Alemán acknowledged significant challenges in the RCA, but expressed excitement about the church’s future.
In his first report as general secretary of the Reformed Church in America, Eddy Alemán addressed General Synod delegates with hope, even during what he described as “one of the most difficult times” in the denomination’s history.
Alemán expressed thanks for the many prayers and expressions of care he has received since being diagnosed with Bell’s palsy several weeks ago; he then asked colleague Jill Ver Steeg, the RCA’s chief operating officer, to deliver his report on his behalf. The report opened with Alemán’s observations about the current state of the RCA.
“We have deep divisions that are threatening our very existence as a denomination. “Theological disagreements about human sexuality are tearing us apart,” wrote Alemán.
“This is not news to anyone—we have been dealing with these disagreements that are in the way of mission and ministry for so many years already—but we have now come to a defining moment in our history,” he continued. “Yes, the RCA is at a crossroads. Our denomination as we have known it for centuries no longer exists!”
As his predecessors Wes Granberg-Michaelson, Tom De Vries, and Don Poest have done, Alemán called for unity in the denomination and for members to discern God’s guidance for the future. These themes of unity and looking forward guided the hopefulness of Alemán’s report.

DATA UNDER STUDY:
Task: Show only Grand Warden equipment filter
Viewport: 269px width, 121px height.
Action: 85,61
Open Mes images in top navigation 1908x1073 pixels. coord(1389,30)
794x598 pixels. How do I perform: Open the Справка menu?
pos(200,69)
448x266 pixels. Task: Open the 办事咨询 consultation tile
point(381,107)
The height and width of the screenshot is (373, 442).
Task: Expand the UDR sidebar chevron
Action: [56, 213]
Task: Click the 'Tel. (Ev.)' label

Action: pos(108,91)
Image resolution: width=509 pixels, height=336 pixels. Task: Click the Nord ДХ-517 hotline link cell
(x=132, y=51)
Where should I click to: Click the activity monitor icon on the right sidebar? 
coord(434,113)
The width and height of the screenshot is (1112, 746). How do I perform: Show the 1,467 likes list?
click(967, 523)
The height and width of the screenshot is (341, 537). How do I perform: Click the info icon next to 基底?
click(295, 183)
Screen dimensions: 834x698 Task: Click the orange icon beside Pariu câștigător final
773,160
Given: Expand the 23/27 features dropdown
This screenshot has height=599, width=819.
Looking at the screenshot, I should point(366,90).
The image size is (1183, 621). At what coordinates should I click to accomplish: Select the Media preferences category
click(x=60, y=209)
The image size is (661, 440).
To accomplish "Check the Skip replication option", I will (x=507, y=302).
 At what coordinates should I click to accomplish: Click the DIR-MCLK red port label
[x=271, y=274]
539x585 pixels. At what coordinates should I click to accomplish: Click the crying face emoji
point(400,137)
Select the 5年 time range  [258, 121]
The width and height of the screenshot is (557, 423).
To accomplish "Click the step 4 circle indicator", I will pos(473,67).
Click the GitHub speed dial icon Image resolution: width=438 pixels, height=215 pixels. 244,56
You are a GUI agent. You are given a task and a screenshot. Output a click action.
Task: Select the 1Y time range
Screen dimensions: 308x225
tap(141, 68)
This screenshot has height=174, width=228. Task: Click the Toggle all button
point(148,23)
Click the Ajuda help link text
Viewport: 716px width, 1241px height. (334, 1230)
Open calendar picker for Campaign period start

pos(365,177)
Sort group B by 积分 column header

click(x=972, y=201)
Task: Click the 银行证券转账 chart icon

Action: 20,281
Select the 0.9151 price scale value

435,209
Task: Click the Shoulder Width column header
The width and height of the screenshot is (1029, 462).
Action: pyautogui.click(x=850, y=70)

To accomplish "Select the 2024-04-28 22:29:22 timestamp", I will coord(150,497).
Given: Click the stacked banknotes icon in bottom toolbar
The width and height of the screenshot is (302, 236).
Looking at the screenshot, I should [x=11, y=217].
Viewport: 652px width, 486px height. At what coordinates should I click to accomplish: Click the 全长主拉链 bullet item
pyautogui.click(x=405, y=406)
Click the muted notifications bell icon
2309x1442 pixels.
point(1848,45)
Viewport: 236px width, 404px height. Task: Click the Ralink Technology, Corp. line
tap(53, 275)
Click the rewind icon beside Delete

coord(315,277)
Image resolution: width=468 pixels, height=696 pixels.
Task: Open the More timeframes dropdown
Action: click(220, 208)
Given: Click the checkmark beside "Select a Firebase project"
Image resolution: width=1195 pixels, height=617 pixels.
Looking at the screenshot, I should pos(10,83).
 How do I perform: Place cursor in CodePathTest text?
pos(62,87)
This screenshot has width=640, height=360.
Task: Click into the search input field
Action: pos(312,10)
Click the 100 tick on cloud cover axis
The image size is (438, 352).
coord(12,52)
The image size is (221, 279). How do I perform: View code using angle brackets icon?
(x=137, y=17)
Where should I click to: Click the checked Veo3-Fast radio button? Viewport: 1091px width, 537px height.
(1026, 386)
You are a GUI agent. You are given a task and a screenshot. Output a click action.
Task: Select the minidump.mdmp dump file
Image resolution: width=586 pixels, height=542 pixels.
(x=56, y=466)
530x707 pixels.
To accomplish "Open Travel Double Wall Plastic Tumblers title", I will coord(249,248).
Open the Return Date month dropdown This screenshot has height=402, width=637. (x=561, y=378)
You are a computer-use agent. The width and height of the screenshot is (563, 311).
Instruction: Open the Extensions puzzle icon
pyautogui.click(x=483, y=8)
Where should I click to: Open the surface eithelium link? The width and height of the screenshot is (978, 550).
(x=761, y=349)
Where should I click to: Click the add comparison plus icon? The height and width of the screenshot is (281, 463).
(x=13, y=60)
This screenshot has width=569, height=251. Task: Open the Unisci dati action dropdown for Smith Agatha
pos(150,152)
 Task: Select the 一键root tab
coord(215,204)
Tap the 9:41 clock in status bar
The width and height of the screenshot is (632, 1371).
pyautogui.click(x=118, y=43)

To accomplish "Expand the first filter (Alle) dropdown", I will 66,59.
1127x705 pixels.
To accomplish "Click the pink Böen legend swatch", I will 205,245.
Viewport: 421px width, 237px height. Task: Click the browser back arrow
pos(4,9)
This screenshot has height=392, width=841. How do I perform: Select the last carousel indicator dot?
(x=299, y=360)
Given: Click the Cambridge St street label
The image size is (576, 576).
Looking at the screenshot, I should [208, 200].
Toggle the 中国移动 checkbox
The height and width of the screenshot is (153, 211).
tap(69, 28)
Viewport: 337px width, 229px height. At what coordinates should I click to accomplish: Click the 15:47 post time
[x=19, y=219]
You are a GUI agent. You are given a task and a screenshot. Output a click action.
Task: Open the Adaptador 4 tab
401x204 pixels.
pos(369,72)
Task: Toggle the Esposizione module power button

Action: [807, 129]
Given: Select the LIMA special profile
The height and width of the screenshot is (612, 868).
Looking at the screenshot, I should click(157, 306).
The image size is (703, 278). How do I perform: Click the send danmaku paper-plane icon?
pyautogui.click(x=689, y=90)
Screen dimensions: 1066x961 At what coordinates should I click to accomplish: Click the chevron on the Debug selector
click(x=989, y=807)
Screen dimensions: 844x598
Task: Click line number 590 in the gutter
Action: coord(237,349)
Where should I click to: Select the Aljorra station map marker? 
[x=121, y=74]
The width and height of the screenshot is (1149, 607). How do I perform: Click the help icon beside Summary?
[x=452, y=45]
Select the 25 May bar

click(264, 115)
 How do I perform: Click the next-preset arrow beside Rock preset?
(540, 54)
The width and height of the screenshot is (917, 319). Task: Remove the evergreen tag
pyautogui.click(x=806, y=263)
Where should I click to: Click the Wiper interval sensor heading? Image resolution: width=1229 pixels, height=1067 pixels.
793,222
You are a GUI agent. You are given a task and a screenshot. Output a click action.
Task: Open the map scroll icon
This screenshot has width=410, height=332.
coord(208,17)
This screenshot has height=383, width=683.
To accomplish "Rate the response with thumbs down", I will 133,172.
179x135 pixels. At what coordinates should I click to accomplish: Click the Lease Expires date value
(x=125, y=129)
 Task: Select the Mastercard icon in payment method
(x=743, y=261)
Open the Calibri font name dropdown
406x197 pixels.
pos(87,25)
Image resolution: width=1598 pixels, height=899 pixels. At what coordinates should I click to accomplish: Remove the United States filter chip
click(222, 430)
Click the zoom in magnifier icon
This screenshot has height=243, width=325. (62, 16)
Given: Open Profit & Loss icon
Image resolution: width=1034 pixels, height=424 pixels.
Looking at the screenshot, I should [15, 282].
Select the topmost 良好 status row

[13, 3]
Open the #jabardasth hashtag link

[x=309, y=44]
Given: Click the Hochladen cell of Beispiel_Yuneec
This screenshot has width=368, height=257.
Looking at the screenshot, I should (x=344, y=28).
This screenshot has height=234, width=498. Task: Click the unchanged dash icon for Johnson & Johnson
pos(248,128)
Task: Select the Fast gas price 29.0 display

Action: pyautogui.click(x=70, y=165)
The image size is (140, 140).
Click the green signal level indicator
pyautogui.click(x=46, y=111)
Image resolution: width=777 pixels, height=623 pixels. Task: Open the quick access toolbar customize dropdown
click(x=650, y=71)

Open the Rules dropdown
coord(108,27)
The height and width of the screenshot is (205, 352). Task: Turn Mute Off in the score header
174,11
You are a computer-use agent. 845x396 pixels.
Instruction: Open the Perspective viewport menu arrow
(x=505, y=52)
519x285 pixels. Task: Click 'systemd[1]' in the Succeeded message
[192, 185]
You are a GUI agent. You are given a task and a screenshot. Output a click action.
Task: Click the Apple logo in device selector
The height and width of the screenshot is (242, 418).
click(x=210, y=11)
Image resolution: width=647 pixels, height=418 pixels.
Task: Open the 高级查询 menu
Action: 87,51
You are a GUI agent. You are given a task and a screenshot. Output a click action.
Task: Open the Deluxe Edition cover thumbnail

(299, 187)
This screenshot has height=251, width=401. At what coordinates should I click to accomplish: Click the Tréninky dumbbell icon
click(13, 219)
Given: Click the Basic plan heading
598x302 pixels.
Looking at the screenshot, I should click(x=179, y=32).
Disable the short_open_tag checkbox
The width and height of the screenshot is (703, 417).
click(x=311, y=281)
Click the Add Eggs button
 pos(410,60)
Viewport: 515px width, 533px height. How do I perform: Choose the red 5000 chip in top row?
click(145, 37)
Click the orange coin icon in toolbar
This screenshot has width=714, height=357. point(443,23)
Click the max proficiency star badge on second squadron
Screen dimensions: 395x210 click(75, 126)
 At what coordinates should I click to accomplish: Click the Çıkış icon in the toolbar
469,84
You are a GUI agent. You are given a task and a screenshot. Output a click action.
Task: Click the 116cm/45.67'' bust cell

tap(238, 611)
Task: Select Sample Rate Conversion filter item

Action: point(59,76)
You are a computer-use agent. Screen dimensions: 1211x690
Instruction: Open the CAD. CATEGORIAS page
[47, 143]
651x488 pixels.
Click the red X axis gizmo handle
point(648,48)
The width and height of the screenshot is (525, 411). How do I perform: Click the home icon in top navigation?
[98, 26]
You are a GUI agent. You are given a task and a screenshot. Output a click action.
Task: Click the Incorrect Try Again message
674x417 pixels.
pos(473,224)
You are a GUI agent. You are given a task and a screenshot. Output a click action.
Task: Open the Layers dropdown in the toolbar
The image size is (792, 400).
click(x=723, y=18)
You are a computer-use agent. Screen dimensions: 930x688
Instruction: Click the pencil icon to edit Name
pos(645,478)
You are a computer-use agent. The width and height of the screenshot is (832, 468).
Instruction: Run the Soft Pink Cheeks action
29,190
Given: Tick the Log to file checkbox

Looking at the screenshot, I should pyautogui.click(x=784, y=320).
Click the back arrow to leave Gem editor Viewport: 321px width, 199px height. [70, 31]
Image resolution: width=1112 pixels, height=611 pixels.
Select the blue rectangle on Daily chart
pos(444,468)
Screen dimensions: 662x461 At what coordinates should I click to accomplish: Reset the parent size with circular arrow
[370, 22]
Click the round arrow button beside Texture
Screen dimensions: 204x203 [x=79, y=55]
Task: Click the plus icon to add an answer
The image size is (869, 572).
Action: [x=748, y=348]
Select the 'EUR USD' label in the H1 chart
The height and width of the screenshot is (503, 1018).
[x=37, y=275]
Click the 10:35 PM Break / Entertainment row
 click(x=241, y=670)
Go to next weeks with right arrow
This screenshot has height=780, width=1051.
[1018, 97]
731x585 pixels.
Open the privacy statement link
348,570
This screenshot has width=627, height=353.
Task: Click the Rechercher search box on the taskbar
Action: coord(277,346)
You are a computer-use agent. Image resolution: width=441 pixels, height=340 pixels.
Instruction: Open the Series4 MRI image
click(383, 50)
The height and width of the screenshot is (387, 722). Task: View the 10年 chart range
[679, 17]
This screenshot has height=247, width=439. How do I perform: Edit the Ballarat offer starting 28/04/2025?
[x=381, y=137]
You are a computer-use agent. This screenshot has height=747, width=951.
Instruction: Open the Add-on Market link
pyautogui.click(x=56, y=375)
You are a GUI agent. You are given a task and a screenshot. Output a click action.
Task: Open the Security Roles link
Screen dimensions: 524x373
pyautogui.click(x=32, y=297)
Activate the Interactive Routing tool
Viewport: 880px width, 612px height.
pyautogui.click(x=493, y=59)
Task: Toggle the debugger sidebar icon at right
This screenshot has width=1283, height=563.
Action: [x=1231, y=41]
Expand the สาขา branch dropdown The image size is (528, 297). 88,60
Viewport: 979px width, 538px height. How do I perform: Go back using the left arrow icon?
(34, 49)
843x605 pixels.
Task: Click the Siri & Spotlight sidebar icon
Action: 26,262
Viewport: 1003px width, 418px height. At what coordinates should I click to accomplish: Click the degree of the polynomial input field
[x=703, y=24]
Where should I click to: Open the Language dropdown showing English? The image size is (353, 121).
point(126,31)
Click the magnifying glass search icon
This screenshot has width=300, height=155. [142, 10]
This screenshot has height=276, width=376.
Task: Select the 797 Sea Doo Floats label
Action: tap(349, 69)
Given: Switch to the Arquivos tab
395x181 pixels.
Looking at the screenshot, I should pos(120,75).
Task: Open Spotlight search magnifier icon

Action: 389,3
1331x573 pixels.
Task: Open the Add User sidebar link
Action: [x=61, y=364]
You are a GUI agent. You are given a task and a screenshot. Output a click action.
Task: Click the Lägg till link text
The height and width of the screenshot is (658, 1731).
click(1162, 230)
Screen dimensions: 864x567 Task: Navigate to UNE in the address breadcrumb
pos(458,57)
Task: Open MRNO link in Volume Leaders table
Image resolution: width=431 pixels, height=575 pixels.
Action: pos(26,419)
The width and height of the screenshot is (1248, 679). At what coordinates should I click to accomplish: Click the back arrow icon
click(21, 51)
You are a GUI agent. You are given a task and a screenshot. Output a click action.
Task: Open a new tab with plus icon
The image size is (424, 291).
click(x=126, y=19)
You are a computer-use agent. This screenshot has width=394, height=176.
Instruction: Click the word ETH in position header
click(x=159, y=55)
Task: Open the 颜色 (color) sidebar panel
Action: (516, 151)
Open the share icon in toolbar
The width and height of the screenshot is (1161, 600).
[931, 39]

ASSIGNED TASK 1:
In the article about Eddy Alemán's first report to General Synod, who delivered the report on his behalf?
ASSIGNED TASK 2:
Write the next part of the article about Eddy Alemán's first report to General Synod, picking up after its final sentence.

EXERCISE ANSWER 1:
Jill Ver Steeg, the RCA's chief operating officer, delivered the report on his behalf.

EXERCISE ANSWER 2:
“I believe that, in the years ahead of us, we will continue be a great testimony of faithfulness to Scripture and to mission and ministry in North America and the world,” Alemán wrote. “Let us not fight the future but fight for the future. To fight for the future, we need hope—lots of it! We must believe there is a future for the Reformed Church in America worth fighting for.”
As a recognition of the work of the Vision 2020 Team over the past year, Alemán asked for the members to stand and be recognized by the delegates. (The team was formed last year to consider possible pathways forward for the denomination. The three scenarios are staying together, radical reconstituting and reorganization, or grace-filled separation.) Gratitude was also given for the churches of the Vision 2020 Team members, as they have allowed the members to take the time to serve on this team and do this work.
During synod, delegates will discuss each of the three scenarios, and their feedback will inform the Vision 2020 Team’s work in the coming year. For these times of discussion, Alemán asked delegates to have “honest, graceful, and respectful conversations full of the love of Jesus with one another” around scenarios, both those surrounded by fear and those surrounded by hope.
In the subsequent sections of his report, Alemán celebrated signs of God at work across the RCA. He shared highlights from Transformed & Transforming, Church Multiplication, Global Mission, and each of the regional synods. He also shared about collaborative work with the Christian Reformed Church in North America.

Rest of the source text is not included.